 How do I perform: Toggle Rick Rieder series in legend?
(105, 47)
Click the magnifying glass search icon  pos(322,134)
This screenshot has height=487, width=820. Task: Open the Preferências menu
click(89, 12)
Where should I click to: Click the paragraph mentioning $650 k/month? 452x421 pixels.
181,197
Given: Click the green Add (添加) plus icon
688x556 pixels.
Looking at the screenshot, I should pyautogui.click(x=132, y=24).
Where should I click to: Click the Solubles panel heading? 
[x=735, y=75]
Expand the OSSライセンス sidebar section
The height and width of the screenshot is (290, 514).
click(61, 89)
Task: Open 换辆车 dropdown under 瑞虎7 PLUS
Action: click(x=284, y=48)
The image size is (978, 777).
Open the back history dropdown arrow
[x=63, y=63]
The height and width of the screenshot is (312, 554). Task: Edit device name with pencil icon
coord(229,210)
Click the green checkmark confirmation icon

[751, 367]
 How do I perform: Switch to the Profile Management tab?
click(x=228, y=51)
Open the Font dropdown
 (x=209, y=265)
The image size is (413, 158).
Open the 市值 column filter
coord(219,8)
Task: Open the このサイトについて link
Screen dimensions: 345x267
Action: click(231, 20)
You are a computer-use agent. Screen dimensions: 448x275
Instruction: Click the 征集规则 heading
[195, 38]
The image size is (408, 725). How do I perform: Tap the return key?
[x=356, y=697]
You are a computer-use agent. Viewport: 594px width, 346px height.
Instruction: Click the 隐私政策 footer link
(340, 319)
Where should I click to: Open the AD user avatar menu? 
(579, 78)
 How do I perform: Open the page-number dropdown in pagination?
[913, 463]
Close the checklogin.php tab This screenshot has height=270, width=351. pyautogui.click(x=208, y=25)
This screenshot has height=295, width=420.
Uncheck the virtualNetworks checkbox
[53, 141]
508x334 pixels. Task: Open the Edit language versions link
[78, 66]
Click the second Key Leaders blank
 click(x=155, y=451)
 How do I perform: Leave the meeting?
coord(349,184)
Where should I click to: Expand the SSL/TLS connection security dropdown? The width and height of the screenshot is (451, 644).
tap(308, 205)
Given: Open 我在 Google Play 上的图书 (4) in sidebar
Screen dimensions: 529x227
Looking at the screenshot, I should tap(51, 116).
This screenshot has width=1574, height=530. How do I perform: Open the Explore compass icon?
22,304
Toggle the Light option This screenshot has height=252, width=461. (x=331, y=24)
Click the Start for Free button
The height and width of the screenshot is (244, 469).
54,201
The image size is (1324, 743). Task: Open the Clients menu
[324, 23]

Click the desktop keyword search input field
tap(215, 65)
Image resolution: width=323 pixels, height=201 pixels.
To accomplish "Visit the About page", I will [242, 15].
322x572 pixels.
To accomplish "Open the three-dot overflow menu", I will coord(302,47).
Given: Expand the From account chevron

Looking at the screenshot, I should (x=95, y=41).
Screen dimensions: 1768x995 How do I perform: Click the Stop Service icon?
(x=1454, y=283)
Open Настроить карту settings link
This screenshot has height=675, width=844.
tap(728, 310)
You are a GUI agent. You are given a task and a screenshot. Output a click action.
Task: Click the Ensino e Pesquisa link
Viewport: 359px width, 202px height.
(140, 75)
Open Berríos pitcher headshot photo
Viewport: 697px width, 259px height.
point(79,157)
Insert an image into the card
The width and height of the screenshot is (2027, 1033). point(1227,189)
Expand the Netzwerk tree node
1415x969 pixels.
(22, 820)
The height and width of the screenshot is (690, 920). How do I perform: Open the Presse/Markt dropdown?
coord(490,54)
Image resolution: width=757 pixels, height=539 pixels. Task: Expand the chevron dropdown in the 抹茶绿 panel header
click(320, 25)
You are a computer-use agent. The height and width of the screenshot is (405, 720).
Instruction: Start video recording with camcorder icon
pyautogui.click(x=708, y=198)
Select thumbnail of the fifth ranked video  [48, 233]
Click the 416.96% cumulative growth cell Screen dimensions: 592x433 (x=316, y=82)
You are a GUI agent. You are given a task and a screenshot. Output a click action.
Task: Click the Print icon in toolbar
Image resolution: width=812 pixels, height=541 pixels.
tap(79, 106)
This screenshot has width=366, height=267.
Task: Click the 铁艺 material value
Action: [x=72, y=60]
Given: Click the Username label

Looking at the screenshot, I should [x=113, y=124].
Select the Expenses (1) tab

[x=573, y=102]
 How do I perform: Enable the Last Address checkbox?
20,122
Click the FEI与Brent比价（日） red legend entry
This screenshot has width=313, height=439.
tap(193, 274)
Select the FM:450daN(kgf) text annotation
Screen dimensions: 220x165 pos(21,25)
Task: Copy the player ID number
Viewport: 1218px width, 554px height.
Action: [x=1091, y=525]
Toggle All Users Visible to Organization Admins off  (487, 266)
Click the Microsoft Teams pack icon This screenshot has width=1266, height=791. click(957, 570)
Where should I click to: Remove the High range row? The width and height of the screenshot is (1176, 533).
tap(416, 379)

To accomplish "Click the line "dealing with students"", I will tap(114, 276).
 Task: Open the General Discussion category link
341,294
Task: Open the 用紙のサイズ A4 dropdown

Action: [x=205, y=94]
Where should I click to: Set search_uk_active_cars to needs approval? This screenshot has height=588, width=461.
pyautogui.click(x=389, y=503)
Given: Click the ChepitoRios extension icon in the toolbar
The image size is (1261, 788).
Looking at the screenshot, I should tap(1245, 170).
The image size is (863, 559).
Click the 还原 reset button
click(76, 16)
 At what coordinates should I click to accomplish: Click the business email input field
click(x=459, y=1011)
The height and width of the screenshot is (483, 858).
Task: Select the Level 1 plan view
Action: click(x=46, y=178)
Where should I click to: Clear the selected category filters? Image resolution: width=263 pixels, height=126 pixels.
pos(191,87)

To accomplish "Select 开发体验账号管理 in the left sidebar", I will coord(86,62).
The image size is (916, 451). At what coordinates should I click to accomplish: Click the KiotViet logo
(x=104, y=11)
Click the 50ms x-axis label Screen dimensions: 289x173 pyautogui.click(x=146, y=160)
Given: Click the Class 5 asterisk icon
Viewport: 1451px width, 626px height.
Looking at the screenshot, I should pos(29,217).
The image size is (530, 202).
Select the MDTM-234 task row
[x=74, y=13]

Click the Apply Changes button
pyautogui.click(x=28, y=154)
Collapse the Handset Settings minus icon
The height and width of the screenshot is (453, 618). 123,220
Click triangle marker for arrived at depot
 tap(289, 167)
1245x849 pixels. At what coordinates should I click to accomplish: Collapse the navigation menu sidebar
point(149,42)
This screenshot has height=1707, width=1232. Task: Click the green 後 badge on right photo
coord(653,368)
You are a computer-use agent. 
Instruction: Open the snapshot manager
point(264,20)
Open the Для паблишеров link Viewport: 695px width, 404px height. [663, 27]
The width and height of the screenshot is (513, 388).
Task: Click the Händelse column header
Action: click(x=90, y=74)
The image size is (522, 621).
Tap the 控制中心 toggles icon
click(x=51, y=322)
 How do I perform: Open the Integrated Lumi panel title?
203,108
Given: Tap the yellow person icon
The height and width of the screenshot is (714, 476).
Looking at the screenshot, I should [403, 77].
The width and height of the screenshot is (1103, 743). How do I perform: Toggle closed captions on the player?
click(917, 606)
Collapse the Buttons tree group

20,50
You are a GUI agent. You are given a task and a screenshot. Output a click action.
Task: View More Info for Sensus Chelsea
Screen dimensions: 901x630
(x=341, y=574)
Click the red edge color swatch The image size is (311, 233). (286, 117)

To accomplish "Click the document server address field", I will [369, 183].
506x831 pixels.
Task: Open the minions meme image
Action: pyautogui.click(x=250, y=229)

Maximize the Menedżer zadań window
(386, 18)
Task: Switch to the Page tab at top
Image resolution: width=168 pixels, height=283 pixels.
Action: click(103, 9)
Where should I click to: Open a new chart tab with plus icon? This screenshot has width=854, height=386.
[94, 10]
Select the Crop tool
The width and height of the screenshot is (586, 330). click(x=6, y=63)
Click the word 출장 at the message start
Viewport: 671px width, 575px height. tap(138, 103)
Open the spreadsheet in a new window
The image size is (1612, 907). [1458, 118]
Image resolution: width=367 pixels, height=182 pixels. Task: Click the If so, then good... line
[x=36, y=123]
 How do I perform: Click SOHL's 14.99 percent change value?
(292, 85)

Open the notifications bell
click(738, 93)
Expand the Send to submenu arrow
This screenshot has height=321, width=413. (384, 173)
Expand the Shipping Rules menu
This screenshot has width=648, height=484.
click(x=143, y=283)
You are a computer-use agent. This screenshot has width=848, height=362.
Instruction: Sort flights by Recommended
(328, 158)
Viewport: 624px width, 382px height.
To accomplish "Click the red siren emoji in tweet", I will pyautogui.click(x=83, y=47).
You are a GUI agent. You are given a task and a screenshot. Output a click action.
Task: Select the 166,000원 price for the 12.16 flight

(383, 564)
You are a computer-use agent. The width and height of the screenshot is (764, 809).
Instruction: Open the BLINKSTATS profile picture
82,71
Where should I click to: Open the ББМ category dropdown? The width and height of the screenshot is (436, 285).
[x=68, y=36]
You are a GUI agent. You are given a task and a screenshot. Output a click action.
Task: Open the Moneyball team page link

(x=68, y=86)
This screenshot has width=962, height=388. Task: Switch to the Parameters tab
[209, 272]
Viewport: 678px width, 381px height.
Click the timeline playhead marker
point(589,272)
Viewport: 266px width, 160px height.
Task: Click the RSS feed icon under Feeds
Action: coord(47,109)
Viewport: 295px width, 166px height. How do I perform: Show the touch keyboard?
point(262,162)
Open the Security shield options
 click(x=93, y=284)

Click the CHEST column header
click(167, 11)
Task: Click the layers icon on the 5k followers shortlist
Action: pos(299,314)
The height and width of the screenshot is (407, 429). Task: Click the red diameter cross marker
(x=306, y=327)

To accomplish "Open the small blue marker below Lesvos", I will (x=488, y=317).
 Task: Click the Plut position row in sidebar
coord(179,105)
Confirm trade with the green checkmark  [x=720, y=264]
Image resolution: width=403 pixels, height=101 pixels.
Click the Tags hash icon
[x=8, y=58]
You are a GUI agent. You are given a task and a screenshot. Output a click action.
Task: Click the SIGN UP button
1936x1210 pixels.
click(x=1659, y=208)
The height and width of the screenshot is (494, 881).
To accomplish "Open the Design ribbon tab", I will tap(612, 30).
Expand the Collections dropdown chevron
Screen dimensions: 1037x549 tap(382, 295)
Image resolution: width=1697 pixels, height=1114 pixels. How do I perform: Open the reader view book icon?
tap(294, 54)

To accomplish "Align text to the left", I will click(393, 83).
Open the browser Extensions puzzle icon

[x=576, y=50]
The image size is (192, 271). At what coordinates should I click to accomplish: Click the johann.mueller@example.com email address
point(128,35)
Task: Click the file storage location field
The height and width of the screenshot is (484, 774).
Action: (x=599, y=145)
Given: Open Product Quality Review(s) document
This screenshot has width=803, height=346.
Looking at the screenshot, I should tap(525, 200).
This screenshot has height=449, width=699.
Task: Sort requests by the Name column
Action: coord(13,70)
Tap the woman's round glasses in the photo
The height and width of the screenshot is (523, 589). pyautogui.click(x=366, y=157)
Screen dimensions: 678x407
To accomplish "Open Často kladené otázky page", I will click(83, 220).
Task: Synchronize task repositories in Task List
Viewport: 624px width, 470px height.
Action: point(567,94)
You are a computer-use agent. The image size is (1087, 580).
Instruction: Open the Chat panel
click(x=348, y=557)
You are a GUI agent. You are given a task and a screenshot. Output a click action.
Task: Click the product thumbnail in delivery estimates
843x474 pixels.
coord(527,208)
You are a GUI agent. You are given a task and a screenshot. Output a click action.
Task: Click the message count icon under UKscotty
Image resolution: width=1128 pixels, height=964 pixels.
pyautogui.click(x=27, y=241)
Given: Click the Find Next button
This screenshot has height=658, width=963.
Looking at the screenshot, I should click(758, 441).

_GIVEN INSTRUCTION_
Rewrite the records starting at the line containing "You are a computer-use agent. The image" and ending at the end of the records, swapping "thumbnail" for "preview" and leaving everything else unchanged.

_WRITTEN REPLY_
You are a computer-use agent. The image size is (1087, 580).
Instruction: Open the Chat panel
click(x=348, y=557)
You are a GUI agent. You are given a task and a screenshot. Output a click action.
Task: Click the product preview in delivery estimates
843x474 pixels.
coord(527,208)
You are a GUI agent. You are given a task and a screenshot. Output a click action.
Task: Click the message count icon under UKscotty
Image resolution: width=1128 pixels, height=964 pixels.
pyautogui.click(x=27, y=241)
Given: Click the Find Next button
This screenshot has height=658, width=963.
Looking at the screenshot, I should click(758, 441).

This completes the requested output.